# [Work request]
Search the entries below for the string "column" and copy the lines that hold it.

# [Extracted data entries]
▶
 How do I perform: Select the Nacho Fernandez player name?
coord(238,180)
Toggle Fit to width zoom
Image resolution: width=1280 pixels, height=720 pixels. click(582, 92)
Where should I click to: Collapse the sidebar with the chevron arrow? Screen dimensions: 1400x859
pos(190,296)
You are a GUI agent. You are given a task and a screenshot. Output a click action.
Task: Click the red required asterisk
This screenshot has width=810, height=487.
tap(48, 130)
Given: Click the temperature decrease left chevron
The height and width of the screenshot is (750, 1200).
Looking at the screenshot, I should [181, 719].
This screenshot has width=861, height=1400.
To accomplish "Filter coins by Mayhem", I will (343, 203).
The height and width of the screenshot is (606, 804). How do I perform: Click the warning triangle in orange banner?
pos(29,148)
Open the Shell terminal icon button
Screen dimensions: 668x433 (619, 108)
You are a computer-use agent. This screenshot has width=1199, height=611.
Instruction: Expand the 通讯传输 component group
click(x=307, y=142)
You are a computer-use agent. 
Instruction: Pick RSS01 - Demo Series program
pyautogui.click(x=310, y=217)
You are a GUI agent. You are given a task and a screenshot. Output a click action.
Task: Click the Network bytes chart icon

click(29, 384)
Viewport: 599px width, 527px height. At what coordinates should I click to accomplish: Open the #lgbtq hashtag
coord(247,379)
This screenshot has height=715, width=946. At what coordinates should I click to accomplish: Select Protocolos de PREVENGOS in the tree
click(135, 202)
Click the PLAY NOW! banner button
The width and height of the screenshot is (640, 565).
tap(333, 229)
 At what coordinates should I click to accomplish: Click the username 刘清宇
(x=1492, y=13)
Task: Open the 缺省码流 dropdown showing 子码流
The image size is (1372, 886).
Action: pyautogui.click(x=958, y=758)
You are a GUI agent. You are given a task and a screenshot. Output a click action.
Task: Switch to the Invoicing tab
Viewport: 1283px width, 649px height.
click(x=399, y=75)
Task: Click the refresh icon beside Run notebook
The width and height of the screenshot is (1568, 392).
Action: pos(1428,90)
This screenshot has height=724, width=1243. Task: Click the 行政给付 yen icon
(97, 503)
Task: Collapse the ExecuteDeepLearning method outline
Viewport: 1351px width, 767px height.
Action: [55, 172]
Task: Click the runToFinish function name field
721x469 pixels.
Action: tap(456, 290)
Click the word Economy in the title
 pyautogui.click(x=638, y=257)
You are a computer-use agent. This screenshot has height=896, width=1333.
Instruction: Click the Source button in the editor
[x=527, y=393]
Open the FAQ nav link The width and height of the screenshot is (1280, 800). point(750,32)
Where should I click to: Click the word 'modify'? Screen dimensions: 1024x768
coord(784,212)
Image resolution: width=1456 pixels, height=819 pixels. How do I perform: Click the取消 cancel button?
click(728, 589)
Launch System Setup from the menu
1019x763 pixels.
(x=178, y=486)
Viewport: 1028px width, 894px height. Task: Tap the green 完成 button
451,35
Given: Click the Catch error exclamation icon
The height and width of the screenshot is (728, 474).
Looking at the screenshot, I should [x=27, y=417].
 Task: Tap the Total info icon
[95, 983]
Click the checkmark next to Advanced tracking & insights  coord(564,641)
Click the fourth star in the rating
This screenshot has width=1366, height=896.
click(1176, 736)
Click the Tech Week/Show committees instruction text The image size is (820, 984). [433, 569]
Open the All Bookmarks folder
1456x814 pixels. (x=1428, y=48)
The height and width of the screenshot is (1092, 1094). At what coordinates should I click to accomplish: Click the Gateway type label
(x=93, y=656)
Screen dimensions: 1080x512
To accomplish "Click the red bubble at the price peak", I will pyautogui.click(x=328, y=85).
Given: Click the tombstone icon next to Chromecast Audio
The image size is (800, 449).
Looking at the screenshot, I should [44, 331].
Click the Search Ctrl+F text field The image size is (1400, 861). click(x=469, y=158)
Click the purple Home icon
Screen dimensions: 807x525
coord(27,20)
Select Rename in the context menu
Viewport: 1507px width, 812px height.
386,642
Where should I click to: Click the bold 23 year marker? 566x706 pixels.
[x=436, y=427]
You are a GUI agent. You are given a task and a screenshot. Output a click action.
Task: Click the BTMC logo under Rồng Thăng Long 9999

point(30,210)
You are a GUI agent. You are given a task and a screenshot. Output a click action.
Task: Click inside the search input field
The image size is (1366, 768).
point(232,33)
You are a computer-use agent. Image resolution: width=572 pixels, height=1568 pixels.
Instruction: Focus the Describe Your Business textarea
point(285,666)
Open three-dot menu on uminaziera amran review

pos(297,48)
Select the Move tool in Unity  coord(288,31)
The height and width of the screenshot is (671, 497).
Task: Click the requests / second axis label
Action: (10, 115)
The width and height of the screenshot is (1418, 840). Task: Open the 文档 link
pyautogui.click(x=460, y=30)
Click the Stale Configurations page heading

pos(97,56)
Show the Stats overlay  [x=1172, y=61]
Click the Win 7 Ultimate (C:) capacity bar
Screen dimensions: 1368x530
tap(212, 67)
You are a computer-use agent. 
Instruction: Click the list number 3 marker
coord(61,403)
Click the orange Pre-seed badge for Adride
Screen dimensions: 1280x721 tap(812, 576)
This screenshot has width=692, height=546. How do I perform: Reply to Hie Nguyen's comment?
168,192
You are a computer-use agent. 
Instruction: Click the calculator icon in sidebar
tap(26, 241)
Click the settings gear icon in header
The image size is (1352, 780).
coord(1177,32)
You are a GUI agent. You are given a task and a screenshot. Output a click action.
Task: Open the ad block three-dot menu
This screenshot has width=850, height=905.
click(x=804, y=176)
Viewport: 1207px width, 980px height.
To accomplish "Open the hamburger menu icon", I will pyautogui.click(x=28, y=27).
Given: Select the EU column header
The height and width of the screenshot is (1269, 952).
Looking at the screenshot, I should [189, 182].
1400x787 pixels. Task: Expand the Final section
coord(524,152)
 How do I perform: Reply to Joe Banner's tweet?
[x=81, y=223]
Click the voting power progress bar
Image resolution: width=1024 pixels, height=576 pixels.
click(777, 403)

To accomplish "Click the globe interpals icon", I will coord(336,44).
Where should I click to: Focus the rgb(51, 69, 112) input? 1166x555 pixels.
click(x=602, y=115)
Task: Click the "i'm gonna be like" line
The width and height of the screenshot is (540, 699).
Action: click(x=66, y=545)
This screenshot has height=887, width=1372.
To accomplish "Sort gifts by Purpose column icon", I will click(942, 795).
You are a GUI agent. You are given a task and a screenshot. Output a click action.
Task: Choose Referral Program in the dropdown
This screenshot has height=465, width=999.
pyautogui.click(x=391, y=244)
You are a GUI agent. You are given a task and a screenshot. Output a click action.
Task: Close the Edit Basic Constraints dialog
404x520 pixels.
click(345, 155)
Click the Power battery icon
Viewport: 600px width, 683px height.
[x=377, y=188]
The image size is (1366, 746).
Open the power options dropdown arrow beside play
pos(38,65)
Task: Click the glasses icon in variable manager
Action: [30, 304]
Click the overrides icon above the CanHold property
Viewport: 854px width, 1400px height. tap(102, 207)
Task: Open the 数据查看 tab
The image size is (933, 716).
◀
# [Result for this exercise]
Given: Select the EU column header
To accomplish "Sort gifts by Purpose column icon", I will click(942, 795).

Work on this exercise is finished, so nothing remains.